A tuple containing the best matching RGB color and the tolerance value used.

erode_image(iterations: int = 1, kernel: ndarray[tuple[Any, ...], dtype[uint8]] | None = None) → None[source]¶

Applies morphological erosion to the backbuffer image.

Parameters:

iterations – Number of erosion iterations to apply. Defaults to 1.
kernel – The structuring element to use; defaults to a 3x3 matrix of ones.

dilate_image(iterations: int = 1, kernel: ndarray[tuple[Any, ...], dtype[uint8]] | None = None) → None[source]¶

Applies morphological dilation to the backbuffer image.

Parameters:

iterations – Number of dilation iterations to apply. Defaults to 1.
kernel – The structuring element to use; defaults to a 3x3 matrix of ones.

find_image(sub_image: ndarray[tuple[Any, ...], dtype[uint8]] | Image, rect: tuple[int, int, int, int] | None = None, confidence: float = 0.95, median_tolerance: int | None = None) → list[tuple[int, int, int, int]][source]¶

Finds occurrences of a subimage within the main image using template matching.

Parameters:

sub_image – The subimage to search for (as a NumPy array or PIL Image).
rect – A tuple (x, y, w, h) specifying the search region. If None, the entire image is used.
confidence – The matching confidence threshold (default 0.95).
median_tolerance – Maximum color difference allowed between the subimage and matched region (optional).

Returns:

A list of rectangles (x, y, w, h) where the subimage was found.

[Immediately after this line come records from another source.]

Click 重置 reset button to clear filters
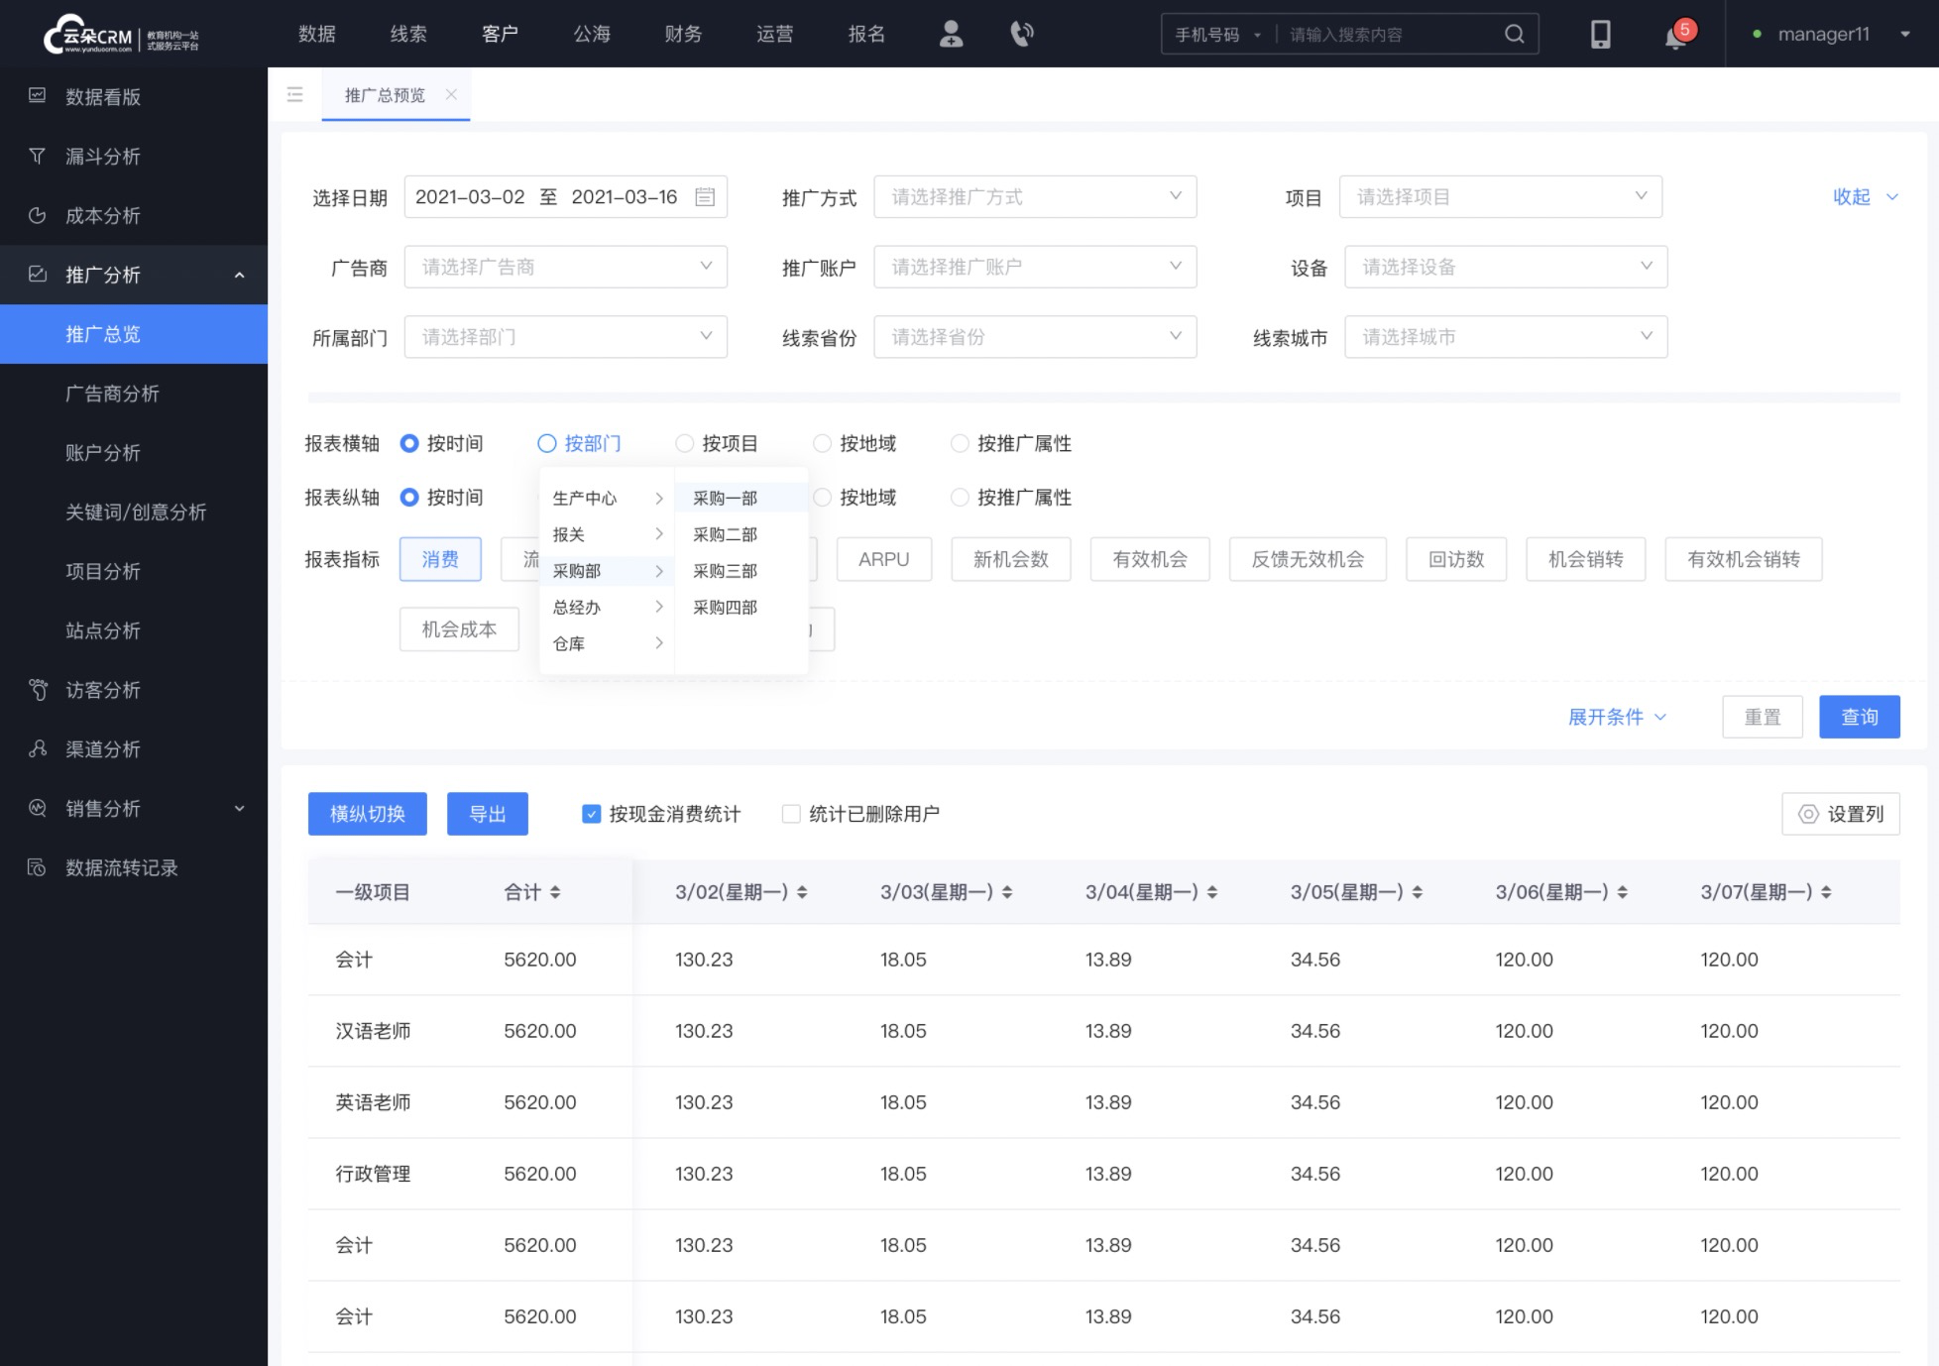 pyautogui.click(x=1762, y=717)
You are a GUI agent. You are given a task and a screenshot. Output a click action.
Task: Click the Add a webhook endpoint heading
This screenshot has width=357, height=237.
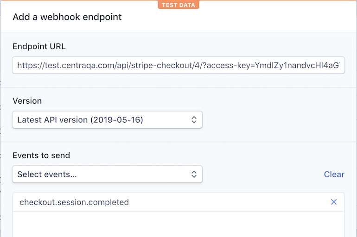point(67,17)
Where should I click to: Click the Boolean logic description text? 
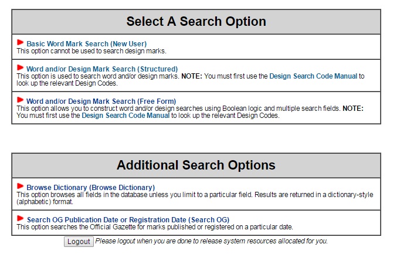click(x=190, y=112)
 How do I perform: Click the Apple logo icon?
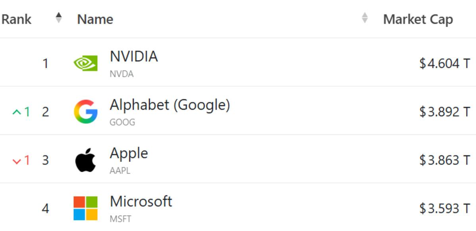(x=86, y=160)
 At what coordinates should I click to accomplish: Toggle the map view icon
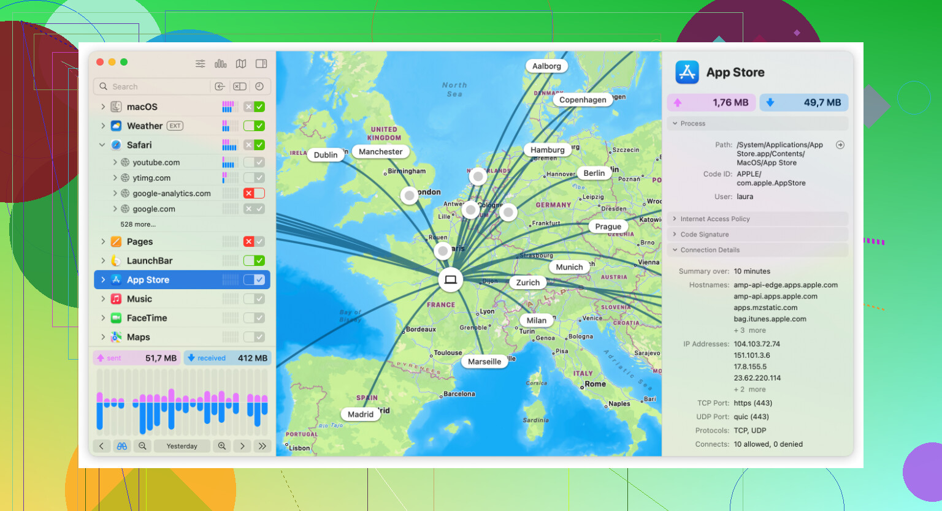click(x=241, y=64)
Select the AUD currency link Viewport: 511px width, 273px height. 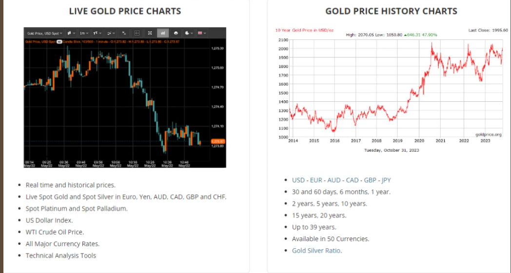tap(334, 180)
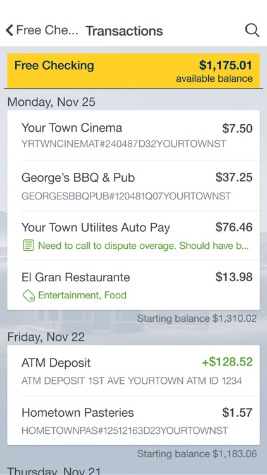The image size is (267, 475).
Task: Open the Your Town Cinema transaction
Action: [x=134, y=136]
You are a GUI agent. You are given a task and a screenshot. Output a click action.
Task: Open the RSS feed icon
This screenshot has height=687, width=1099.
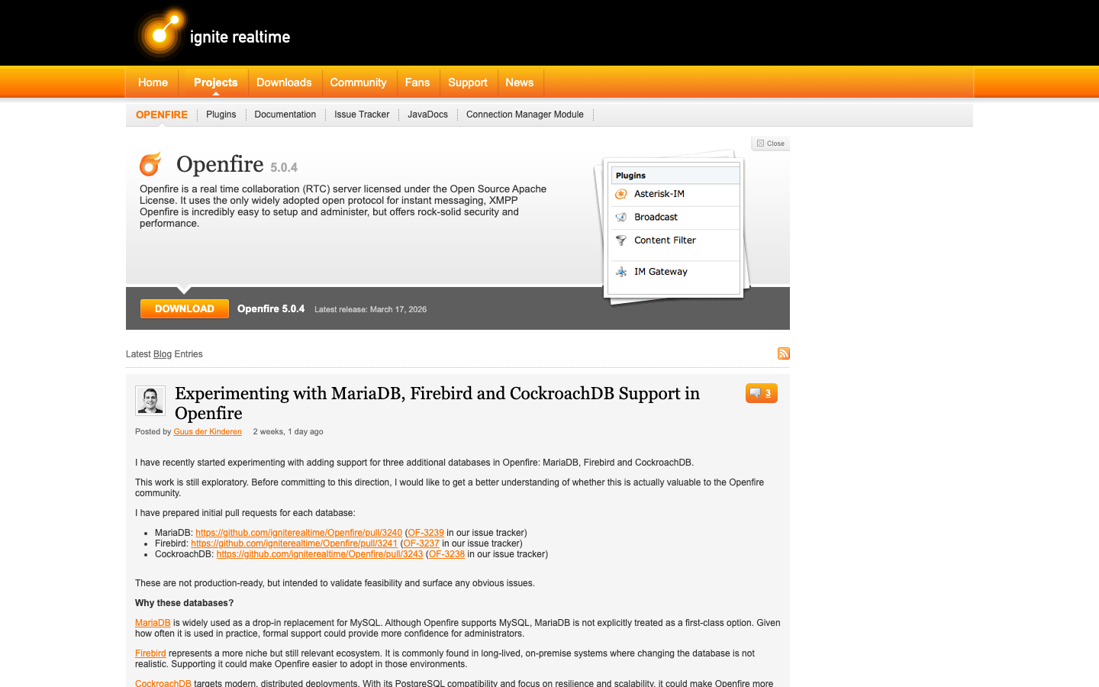(x=783, y=353)
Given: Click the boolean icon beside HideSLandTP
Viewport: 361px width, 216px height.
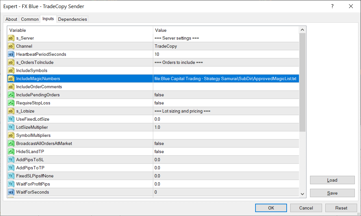Looking at the screenshot, I should coord(11,151).
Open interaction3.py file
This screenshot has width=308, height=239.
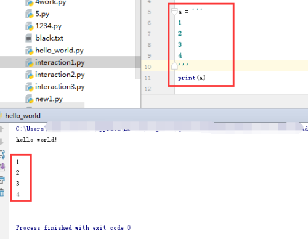tap(60, 87)
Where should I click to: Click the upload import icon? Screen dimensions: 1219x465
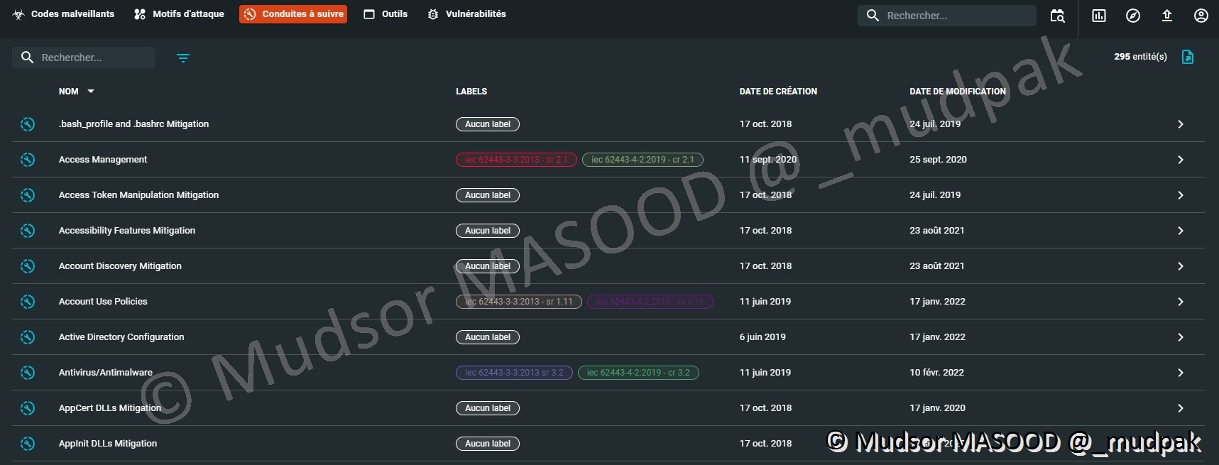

find_contours(color: tuple[int, int, int], rect: tuple[int, int, int, int] | None = None, tolerance: int = 0, min_area: int = 10, vertices: int | None = None) → list[ndarray[tuple[Any, ...], dtype[uint64]]][source]¶

Finds contours in the image that match the specified color.

Parameters:

color – The target RGB color.
rect – A tuple (x, y, w, h) specifying the search region. If None, the entire image is used.
tolerance – Color tolerance.
min_area – Minimum contour area to be considered.
vertices – If specified, only contours with this number of vertices are returned.

Returns:

A list of contours as NumPy arrays.

draw_points(points: Sequence[tuple[int, int]], color: tuple[int, int, int] = (255, 0, 0)) → None[source]¶

Draws points on the backbuffer image.

Parameters:

points – A sequence of (x, y) coordinates.
color – The drawing color as an RGB tuple. Defaults to red.

draw_contours(contours: tuple[tuple[tuple[tuple[int, int]]]], color: tuple[int, int, int] = (255, 0, 0)) → None[source]¶

Draws contours on the backbuffer image.

Parameters:

contours – The contours to draw.
color – The drawing color as an RGB tuple. Defaults to red.

draw_circle(circle: tuple[int, int, int], color: tuple[int, int, int] = (255, 0, 0)) → None[source]¶

Draws a circle on the backbuffer image.

Parameters:

circle – A tuple (x, y, r) specifying the center and radius.
color – The drawing color as an RGB tuple. Defaults to red.

draw_rectangle(rect: tuple[int, int, int, int], color: tuple[int, int, int] = (255, 0, 0)) → None[source]¶

Draws a rectangle on the backbuffer image.

Parameters:

rect – A tuple (x, y, w, h) defining the rectangle.
color – The drawing color as an RGB tuple. Defaults to red.

filter_colors(colors: tuple[int, int, int] | list[tuple[int, int, int]], tolerance: int = 0, *, keep_original_colors: bool = False) → None[source]¶

Filters the backbuffer image to retain only specified colors within a given tolerance.

Parameters:

colors – An RGB tuple or list of RGB tuples to retain.
tolerance – Allowed color deviation (0-255).
keep_original_colors – If True, non-matching pixels are set to black in a copy; otherwise, the backbuffer is updated.